Peter Greste’s lawyer has called on Egyptian President Abdel Fattah el-Sisi to pardon the Australian journalist and his two colleagues, sentenced to three years’ prison on Saturday at the long-awaited (and much delayed) conclusion of their trial.
“This was a really political trial, and a completely fraught process,” Gilbert + Tobin partner Chris Flynn told Crikey. “The president now has a real opportunity to correct this injustice and right this wrong for all three journalists. The whole world is watching.”
Now that the trial is concluded, all three convicted Al Jazeera journalists have a legal right to appeal. But it’s not clear whether this is practically possible for Greste, as he is barred from returning to Egypt. Flynn says he’s working with Greste’s Egyptian lawyers to try to exercise this right of appeal, if possible. Greste was expelled from Egypt and barred from returning by presidential decree in February. At Saturday’s trial, he was convicted in absentia, after the court rejected his attempts to appear via video-link to argue his case.
“Though the president had removed Peter from jail and expelled him according to Egyptian law, the Egyptian criminal justice system put Peter on retrial, and tried him after he’d been removed,” Flynn said. “So here we are with Peter having been denied the most fundamental human right in any criminal justice system, which is the right to defend yourself.”
One practical concern for Greste arising from the conviction is a fear he will be deported to Egypt if he passes through any of the countries with which Egypt has a formal extradition treaty. Egypt does not publish a register of all these countries, which has made life tricky for Flynn and the rest of Greste’s legal team. But countries it does have extradition treaties with include the United States and a number of Gulf and north-African countries Greste has worked in in the past.
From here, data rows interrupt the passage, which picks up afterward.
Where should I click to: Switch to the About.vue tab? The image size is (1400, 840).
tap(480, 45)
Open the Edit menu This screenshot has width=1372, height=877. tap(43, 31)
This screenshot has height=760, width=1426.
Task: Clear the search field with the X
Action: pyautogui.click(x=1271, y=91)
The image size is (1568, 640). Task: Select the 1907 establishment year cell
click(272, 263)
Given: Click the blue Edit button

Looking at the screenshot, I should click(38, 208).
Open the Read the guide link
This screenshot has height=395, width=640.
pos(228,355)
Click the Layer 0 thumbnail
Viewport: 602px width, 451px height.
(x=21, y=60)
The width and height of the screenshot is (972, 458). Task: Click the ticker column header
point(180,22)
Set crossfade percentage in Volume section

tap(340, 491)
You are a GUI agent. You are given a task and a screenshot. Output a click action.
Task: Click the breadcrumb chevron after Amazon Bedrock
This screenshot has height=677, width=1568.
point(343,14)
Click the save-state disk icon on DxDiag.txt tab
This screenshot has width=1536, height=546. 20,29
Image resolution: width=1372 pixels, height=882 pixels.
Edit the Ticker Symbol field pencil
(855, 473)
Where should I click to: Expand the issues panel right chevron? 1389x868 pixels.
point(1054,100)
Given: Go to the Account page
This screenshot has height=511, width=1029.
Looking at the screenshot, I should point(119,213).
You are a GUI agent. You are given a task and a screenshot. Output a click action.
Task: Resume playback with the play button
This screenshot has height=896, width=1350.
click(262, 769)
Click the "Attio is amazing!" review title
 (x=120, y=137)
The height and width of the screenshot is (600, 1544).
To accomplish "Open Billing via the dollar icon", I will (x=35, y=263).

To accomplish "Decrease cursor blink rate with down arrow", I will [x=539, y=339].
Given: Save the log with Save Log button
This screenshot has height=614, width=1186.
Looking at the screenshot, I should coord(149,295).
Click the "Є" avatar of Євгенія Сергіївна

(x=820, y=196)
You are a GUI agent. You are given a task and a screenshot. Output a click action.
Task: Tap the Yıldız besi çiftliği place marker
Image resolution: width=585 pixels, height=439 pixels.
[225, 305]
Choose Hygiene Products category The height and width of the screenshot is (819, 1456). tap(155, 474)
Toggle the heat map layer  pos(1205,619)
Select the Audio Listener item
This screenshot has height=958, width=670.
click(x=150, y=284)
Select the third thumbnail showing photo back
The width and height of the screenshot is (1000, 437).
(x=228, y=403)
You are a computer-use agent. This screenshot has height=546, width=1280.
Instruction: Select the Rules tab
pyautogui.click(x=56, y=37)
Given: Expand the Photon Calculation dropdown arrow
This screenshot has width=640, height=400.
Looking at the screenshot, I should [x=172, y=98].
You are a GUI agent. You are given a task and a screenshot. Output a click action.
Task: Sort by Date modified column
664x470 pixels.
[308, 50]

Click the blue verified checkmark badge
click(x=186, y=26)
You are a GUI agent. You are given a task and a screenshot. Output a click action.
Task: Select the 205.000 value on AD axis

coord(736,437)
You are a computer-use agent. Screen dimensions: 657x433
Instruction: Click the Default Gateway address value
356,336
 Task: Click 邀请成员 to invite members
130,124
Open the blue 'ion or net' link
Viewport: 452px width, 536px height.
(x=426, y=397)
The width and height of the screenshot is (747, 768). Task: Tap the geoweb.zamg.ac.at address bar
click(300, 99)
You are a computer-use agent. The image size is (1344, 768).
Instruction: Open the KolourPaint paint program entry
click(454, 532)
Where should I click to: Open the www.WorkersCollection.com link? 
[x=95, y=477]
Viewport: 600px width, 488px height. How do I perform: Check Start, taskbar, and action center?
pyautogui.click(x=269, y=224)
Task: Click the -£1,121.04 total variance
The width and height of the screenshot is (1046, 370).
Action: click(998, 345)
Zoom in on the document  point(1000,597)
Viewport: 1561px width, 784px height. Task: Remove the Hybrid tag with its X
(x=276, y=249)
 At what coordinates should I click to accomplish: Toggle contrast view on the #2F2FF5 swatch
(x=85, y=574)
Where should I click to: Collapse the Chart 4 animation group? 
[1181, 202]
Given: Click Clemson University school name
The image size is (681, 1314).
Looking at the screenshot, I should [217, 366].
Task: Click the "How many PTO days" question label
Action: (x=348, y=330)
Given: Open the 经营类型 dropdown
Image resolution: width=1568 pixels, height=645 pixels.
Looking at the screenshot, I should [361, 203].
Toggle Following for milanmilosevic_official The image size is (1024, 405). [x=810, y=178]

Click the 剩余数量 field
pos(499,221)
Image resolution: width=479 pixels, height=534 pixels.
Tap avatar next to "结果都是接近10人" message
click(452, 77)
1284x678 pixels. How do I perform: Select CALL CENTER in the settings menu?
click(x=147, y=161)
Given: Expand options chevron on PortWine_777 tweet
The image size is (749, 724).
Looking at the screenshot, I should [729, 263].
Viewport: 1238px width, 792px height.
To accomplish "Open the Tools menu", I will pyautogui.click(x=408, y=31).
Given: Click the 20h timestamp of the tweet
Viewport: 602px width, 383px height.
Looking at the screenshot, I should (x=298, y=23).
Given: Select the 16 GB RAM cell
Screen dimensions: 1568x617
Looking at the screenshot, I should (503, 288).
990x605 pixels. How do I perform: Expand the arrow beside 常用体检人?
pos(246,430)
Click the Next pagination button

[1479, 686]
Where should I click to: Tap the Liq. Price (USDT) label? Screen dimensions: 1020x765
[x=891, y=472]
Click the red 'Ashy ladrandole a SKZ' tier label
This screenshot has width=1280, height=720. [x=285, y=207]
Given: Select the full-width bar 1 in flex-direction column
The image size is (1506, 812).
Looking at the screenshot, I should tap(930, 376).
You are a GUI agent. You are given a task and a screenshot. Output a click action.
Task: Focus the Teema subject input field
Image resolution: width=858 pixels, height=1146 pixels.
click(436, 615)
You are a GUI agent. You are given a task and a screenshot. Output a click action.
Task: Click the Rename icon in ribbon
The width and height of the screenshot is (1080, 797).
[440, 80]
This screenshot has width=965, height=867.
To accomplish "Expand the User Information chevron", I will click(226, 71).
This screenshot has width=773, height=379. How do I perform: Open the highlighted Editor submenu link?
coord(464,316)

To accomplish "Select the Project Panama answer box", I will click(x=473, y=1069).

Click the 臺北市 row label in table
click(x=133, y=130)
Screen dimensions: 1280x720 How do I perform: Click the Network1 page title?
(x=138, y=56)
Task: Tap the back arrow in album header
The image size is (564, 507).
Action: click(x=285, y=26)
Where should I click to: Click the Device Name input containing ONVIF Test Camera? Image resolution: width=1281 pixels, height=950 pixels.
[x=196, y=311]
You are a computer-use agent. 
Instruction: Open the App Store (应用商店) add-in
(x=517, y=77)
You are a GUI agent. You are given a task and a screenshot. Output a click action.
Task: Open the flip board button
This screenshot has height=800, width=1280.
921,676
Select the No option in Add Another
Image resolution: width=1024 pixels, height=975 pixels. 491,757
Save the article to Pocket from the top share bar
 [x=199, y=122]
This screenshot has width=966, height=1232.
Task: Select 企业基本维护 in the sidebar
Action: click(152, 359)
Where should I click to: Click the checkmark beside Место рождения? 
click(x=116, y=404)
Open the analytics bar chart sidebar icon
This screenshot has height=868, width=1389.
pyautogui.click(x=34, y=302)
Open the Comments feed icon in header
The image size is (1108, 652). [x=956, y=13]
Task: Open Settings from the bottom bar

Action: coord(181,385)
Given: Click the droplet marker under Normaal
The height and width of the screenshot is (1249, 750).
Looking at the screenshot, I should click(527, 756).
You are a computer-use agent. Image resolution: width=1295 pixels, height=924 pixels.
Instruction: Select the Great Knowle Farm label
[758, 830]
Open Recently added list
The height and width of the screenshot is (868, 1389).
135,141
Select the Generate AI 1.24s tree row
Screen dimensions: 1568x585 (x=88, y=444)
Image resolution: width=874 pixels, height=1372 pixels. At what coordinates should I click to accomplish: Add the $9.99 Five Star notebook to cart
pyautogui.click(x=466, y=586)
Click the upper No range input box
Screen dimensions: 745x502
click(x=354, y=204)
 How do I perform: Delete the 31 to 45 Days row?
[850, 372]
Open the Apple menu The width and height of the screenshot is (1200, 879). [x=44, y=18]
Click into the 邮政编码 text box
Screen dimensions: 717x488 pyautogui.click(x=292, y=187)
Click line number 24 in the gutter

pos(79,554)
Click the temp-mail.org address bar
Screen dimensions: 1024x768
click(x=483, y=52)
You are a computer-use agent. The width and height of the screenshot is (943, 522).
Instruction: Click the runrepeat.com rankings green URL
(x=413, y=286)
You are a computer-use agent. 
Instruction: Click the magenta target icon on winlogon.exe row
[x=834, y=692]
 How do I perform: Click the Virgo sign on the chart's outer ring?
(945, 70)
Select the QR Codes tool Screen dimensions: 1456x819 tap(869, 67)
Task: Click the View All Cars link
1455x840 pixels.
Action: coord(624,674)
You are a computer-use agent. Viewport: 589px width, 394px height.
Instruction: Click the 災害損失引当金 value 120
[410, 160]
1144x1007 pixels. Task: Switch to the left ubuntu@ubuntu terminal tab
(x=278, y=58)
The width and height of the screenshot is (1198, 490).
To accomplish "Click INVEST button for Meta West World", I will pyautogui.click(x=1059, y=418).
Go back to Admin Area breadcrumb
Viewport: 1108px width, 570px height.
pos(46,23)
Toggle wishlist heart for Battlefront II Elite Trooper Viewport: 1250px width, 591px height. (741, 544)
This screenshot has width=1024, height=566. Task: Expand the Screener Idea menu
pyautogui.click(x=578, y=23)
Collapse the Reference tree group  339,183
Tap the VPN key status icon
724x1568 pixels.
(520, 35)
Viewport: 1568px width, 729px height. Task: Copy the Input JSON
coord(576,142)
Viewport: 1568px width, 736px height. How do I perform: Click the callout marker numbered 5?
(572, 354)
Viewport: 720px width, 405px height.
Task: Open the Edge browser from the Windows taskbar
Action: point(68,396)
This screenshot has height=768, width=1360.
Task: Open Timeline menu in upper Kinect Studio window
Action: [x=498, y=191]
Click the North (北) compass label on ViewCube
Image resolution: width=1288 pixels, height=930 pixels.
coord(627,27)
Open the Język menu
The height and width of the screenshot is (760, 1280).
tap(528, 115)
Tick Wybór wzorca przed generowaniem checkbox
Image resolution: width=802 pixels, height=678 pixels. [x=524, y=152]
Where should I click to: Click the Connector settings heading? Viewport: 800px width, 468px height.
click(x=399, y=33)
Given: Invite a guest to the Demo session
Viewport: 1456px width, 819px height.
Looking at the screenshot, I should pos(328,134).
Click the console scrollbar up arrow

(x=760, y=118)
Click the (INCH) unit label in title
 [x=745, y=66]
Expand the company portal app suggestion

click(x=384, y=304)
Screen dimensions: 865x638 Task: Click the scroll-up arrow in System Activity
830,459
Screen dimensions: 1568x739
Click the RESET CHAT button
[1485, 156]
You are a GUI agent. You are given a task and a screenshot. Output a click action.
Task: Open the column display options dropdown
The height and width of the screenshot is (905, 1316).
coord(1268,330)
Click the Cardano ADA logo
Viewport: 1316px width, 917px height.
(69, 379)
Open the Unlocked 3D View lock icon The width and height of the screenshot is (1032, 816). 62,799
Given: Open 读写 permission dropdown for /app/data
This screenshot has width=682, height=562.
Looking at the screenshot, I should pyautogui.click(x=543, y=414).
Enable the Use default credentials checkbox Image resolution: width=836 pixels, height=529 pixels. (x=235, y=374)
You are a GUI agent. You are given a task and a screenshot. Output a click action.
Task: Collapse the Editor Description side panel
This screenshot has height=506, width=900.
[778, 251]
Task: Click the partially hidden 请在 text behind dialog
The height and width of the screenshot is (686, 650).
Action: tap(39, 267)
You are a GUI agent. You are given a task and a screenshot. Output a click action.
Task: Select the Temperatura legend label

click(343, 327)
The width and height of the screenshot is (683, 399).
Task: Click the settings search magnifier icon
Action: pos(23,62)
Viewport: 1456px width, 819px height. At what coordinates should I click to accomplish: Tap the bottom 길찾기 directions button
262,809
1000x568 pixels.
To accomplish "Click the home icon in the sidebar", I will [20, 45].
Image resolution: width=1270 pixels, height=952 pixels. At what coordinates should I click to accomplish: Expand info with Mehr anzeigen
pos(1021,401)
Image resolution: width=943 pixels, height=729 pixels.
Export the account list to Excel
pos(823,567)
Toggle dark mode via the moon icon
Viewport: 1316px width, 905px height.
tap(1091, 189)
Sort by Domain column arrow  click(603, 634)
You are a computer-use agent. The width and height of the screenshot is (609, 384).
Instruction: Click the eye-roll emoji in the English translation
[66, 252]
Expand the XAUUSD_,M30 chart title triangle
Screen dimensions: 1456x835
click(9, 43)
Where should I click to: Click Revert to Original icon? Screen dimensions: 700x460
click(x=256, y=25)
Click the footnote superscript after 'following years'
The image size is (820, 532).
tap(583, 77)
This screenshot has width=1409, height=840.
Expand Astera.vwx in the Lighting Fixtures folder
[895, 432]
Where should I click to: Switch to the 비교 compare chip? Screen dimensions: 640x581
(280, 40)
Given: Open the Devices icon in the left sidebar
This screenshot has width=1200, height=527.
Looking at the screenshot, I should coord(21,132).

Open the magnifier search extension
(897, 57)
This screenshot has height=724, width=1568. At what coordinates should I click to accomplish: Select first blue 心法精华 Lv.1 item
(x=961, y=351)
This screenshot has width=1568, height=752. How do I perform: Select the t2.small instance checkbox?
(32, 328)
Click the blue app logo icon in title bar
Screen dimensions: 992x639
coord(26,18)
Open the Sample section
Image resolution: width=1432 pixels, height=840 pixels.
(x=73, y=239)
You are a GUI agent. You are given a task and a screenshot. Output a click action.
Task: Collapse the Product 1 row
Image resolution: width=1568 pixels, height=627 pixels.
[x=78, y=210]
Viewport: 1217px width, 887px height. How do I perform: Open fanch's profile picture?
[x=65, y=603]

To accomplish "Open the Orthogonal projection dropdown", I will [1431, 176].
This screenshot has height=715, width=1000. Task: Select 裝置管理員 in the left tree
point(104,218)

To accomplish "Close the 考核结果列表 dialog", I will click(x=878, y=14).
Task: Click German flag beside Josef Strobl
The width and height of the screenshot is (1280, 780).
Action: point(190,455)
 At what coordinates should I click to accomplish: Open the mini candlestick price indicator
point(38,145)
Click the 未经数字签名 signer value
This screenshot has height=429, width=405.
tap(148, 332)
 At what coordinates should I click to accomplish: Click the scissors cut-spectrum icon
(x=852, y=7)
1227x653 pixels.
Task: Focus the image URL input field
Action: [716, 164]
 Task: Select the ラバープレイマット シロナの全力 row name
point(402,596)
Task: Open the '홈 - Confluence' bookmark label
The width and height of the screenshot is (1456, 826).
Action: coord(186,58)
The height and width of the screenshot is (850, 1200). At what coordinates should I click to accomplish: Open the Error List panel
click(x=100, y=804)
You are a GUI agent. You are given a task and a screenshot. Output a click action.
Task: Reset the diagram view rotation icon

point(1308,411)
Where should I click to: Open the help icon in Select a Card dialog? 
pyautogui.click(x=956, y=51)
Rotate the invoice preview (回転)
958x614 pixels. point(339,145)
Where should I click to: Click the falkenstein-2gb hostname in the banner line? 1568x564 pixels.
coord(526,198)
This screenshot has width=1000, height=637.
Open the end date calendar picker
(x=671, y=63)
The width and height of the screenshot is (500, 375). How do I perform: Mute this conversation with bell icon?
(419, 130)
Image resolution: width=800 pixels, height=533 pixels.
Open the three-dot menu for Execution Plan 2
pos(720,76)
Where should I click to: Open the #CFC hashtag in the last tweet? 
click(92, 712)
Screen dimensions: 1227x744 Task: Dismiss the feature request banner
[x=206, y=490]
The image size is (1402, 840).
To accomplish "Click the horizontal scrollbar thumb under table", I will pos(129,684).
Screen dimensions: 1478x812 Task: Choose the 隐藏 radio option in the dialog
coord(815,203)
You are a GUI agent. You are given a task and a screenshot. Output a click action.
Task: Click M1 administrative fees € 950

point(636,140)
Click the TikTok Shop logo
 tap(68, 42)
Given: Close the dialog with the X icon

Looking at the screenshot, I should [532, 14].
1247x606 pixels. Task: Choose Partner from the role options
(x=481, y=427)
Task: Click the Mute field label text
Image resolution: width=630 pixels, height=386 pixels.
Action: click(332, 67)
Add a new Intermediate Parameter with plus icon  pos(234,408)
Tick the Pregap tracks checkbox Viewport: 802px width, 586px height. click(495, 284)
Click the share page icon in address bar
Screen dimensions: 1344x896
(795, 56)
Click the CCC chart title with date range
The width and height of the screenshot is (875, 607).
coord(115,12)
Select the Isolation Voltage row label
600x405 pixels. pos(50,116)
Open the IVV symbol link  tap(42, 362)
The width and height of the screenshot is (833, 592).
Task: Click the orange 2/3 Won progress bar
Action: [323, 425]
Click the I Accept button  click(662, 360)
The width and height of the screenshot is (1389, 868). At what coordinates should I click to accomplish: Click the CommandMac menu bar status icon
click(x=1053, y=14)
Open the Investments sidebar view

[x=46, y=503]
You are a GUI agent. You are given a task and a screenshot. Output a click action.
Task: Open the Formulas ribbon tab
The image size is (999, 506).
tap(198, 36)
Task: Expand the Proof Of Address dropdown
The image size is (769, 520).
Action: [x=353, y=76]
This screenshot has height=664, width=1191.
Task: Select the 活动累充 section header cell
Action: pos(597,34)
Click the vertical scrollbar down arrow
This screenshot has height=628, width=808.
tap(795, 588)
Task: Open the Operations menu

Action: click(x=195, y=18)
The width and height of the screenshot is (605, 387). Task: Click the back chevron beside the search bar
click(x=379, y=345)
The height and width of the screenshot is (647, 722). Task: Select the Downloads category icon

That said, Egypt’s lack of extradition treaties with many countries does not prevent it from requesting someone with a conviction be extradited to serve out a jail term, Flynn notes. Earlier this year, Egypt sought the extradition of high-profile Al Jazeera English journalist Ahmed Mansour from Germany, with which it does not have an extradition treaty. Mansour had been convicted in absentia of torturing a lawyer during the 2011 revolution (a claim Mansour denounced as “absurd” and “fabricated”). After Egypt issued an international arrest warrant for Mansour, German police detained him as he was about to board a flight to Doha in June. He spent two days in jail while Germany’s highest court decided whether to grant the extradition request — and was eventually released.
Any extradition request for Greste, Flynn noted, would have to go through Egypt’s Attorney-General. Under present circumstances, it’s hard to see such a request being made — there is a considerable rift between the Egyptian judiciary and regime about how to proceed over the Al Jazeera case. However, Egypt’s political situation is rapidly shifting and somewhat unstable, meaning Greste, a foreign correspondent, would be taking a risk leaving Australia to do his job.
Amro Ali, a Middle East analyst and PhD researcher at the University of Sydney, says Egypt is in the midst of “a counter-revolution without any logic”.
“There is no strategy, no blueprint,” Ali said. The whole case has been a major international embarrassment for Egypt, he adds, saying that it raises questions of how much power Sisi really has.
Sisi is a military general who gained power in a democratic election. Nonetheless, he jailed his major political opponent amid a major (and continuing) crackdown on Egypt’s Islamists, and has, in recent months, been granted increasing legitimacy by the international community, who see in him an ally against groups like Islamic State. The United States has resumed its (military) aid to Egypt, as have many parts of the Gulf. Sisi is also scheduled to visit London in one of his first major visits to a Western country (he has already conducted formal state visits to Germany and Russia).
But Sisi’s legitimacy remains weak at home, Ali says, making him perhaps even more obsessed with international opinion. The Greste case is a headache for him.
As for Egypt’s judiciary, it has a tradition of independence from the regime. In 2006, Egypt’s judges went on strike against former (now ousted) president Hosni Mubarak. The uprising or “judges’ intifada”, as it came to be known, was prompted by attempts from the regime to have judges involved in monitoring elections widely known to be rigged. Egypt’s judges also went on strike in 2012, when former (now jailed) president Mohamed Morsi issued a decree placing his own decisions above legal review. They are a relatively respected institution in Egypt, despite the international outcry the judiciary’s conduct in the Al Jazeera case has prompted.
But unlike the regime, the judiciary are far less attuned to international pressure. And they aren’t likely to face much domestic pressure on the case. Egypt’s Arabic-language mass media, Ali notes, didn’t really take an interest in the case until Mohamed Fahmy appointed Amal Clooney as his lawyer. “The popular Egyptian media is fascinated by her,” Ali said. “But it was really lowest-common-denominator stuff.”